- [TASK TO COMPLETE] In the entries below, the lines from the one with "This screenshot has height=211, width=349." through the one with "Task: Open the Louisiana Purchase top search" are to be copied exactly; both ends count.

- [MATERIAL FOR THE TASK]
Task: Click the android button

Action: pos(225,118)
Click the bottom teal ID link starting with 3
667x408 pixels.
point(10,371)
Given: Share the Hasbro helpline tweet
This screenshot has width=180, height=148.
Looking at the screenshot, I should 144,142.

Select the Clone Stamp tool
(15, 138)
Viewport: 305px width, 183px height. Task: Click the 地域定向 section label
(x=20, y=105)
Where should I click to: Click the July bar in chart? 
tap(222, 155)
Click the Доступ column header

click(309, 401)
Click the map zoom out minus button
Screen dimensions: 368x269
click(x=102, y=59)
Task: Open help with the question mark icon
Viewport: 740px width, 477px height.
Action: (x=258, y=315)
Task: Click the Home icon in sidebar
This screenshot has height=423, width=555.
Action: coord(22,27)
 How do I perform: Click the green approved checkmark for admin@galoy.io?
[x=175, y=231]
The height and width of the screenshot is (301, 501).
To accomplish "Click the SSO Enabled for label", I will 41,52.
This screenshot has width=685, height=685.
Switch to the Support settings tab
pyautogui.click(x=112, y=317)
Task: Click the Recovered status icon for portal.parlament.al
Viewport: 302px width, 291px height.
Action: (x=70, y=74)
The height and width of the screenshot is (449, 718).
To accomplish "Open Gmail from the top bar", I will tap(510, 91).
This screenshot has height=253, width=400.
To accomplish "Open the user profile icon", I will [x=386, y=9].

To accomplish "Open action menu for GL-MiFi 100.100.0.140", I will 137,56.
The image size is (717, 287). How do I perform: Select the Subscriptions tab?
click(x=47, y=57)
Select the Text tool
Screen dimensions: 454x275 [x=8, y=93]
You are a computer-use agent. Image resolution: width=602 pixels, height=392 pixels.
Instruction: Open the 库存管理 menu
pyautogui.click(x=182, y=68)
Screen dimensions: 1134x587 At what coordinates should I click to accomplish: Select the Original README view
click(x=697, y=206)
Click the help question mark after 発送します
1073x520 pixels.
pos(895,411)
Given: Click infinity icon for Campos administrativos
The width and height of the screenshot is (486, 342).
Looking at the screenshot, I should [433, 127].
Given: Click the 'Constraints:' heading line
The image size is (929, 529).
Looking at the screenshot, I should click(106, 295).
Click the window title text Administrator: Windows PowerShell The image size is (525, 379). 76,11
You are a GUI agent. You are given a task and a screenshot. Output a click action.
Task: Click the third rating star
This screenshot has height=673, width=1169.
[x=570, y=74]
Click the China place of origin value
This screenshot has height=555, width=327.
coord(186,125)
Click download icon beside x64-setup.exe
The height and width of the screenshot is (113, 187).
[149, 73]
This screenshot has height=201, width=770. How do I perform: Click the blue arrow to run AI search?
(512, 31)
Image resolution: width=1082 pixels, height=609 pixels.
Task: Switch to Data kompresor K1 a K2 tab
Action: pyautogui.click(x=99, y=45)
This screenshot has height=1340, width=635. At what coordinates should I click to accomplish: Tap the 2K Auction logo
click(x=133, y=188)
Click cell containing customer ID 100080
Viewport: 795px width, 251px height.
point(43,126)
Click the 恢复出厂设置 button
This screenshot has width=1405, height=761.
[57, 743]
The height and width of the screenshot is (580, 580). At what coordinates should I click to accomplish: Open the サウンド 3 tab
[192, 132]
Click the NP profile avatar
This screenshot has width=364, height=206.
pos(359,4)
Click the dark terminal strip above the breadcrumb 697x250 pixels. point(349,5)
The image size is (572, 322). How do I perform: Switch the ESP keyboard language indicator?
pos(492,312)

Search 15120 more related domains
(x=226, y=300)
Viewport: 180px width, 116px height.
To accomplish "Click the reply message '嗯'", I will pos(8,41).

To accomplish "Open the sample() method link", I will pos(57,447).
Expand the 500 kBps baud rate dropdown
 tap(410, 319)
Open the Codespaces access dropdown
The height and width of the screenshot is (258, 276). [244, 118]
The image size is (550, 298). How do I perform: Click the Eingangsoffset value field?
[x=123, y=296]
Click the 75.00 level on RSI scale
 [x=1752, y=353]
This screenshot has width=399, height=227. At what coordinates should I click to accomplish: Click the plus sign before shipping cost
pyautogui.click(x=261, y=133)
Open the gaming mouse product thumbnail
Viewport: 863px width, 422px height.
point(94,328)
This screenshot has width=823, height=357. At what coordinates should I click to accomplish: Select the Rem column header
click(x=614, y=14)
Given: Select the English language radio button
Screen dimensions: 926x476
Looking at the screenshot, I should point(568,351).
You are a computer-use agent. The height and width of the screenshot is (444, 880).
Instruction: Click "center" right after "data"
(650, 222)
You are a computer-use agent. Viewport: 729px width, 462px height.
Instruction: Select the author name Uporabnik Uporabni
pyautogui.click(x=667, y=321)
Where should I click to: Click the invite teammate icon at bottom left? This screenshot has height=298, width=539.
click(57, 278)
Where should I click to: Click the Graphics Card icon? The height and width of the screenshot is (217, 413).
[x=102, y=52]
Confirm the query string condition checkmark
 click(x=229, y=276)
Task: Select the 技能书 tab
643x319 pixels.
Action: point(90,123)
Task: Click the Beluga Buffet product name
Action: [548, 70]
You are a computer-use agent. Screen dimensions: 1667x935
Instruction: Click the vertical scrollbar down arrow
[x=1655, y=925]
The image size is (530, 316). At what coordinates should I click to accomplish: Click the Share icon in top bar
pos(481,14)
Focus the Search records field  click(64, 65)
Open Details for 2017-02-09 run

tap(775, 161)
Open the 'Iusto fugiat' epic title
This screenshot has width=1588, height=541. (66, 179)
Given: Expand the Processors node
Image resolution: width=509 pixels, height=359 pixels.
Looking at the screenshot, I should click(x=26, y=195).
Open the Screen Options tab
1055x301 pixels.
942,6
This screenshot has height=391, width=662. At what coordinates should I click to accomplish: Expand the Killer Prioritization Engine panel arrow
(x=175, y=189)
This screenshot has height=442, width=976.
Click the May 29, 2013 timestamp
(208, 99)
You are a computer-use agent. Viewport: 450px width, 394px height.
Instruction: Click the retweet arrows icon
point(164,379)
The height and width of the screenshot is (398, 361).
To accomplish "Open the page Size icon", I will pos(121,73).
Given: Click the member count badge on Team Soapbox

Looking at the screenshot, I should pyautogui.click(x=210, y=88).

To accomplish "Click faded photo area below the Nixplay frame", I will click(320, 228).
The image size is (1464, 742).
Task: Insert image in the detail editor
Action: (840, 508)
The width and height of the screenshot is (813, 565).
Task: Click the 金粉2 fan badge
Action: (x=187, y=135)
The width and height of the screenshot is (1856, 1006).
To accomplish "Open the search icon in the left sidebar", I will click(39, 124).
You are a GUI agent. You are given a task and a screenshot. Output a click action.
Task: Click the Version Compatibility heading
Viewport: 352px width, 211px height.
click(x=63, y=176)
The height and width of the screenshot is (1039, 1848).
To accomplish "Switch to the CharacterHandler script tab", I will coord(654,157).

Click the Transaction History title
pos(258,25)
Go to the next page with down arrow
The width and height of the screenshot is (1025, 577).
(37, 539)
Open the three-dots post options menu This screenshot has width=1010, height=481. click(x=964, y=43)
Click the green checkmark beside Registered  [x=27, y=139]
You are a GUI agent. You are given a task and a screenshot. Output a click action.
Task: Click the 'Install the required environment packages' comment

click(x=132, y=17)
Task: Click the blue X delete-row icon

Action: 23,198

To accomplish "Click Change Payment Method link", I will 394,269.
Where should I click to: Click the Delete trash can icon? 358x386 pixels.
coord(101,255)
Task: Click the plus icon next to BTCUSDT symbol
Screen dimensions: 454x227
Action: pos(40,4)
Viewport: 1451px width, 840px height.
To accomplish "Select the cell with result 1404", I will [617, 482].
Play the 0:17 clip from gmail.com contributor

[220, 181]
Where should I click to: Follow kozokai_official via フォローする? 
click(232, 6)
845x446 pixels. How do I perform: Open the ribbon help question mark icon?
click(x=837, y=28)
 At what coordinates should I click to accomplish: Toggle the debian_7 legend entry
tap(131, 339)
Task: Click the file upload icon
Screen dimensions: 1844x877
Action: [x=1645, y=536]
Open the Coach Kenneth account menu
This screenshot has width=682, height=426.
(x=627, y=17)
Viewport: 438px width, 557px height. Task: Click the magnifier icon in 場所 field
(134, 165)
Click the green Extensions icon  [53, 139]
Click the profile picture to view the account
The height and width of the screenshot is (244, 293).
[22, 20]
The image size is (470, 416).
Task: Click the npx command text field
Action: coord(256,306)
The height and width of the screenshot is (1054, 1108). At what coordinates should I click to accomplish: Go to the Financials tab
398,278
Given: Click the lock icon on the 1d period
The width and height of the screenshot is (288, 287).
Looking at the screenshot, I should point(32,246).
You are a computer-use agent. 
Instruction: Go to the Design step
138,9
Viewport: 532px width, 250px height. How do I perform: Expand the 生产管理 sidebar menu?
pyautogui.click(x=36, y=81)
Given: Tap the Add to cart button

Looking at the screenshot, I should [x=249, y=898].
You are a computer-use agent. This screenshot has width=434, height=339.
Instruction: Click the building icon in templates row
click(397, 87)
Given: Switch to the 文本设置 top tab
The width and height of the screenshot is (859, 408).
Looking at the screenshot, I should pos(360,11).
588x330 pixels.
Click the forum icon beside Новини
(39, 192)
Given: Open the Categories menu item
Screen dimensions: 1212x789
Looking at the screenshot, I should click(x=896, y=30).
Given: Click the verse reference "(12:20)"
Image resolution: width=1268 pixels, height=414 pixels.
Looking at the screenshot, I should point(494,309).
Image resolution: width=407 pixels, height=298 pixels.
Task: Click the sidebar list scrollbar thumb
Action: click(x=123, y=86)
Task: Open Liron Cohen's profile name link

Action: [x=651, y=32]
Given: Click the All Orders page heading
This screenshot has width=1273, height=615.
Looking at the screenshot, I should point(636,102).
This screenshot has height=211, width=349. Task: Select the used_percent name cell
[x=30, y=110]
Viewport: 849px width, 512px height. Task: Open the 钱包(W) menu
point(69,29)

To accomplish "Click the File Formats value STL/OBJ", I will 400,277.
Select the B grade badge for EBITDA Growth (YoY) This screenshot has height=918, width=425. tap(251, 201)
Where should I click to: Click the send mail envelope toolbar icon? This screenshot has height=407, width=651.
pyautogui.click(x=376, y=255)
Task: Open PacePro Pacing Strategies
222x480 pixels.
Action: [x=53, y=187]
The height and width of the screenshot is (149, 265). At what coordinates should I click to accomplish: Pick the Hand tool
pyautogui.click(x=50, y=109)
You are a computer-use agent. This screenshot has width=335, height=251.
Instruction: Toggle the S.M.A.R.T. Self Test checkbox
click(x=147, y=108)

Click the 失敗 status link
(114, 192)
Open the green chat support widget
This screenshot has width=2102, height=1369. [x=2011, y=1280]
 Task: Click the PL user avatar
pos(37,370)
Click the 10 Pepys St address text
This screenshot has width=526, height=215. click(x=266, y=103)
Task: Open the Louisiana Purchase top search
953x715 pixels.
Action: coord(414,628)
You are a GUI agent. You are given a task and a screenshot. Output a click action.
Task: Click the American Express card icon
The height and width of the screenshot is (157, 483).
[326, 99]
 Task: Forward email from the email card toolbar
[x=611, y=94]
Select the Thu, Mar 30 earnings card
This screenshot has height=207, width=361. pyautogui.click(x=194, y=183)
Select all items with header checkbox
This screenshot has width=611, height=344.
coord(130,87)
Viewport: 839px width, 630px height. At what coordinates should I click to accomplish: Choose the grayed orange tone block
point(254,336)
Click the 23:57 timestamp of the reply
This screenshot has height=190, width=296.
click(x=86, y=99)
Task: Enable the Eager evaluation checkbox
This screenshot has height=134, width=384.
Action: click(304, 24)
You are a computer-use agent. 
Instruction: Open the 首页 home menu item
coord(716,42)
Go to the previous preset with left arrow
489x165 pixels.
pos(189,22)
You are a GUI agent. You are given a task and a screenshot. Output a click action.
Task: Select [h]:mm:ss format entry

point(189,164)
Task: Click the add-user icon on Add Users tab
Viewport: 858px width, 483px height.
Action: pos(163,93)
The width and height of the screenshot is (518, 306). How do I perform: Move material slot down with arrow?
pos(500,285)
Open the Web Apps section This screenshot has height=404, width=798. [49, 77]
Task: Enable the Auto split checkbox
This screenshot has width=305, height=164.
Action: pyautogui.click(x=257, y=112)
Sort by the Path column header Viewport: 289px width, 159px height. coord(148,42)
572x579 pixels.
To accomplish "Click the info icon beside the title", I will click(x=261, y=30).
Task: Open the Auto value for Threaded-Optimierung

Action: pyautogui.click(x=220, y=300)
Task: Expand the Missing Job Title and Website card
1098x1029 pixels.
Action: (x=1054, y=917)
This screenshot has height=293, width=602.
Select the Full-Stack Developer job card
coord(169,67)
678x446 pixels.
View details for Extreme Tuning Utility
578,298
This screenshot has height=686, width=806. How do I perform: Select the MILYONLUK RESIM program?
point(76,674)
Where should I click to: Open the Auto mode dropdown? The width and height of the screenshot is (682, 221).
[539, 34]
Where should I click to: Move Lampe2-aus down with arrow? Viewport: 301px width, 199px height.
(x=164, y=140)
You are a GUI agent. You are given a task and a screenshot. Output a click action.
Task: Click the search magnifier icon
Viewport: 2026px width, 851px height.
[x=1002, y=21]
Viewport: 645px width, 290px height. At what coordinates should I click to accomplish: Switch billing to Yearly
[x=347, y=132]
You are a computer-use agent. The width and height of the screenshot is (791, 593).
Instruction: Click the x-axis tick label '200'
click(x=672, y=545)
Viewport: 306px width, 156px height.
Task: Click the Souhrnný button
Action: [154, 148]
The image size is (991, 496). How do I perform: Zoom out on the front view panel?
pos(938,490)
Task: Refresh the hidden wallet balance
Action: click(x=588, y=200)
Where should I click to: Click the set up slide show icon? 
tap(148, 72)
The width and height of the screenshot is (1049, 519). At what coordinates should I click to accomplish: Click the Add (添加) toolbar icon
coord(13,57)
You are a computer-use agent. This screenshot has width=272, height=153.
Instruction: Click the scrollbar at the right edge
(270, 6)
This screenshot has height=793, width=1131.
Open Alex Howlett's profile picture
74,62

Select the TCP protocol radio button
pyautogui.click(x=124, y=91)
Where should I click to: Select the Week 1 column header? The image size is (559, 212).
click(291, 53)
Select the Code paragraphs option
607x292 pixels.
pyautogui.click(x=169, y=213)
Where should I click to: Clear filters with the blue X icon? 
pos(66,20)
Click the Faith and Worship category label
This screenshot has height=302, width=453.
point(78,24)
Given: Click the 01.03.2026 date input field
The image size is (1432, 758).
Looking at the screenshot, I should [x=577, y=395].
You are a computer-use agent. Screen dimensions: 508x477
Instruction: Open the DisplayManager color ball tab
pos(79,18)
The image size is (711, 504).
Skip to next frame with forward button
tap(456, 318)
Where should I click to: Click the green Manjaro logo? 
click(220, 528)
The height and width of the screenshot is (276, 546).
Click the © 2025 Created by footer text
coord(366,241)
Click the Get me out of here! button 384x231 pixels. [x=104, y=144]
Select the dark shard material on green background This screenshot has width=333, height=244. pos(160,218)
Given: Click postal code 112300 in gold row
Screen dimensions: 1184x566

- [WRITTEN RESPONSE]
This screenshot has height=211, width=349. Task: Select the used_percent name cell
[x=30, y=110]
Viewport: 849px width, 512px height. Task: Open the 钱包(W) menu
point(69,29)

To accomplish "Click the File Formats value STL/OBJ", I will 400,277.
Select the B grade badge for EBITDA Growth (YoY) This screenshot has height=918, width=425. tap(251, 201)
Where should I click to: Click the send mail envelope toolbar icon? This screenshot has height=407, width=651.
pyautogui.click(x=376, y=255)
Task: Open PacePro Pacing Strategies
222x480 pixels.
Action: [x=53, y=187]
The height and width of the screenshot is (149, 265). At what coordinates should I click to accomplish: Pick the Hand tool
pyautogui.click(x=50, y=109)
You are a computer-use agent. This screenshot has width=335, height=251.
Instruction: Toggle the S.M.A.R.T. Self Test checkbox
click(x=147, y=108)

Click the 失敗 status link
(114, 192)
Open the green chat support widget
This screenshot has width=2102, height=1369. [x=2011, y=1280]
 Task: Click the PL user avatar
pos(37,370)
Click the 10 Pepys St address text
This screenshot has width=526, height=215. click(x=266, y=103)
Task: Open the Louisiana Purchase top search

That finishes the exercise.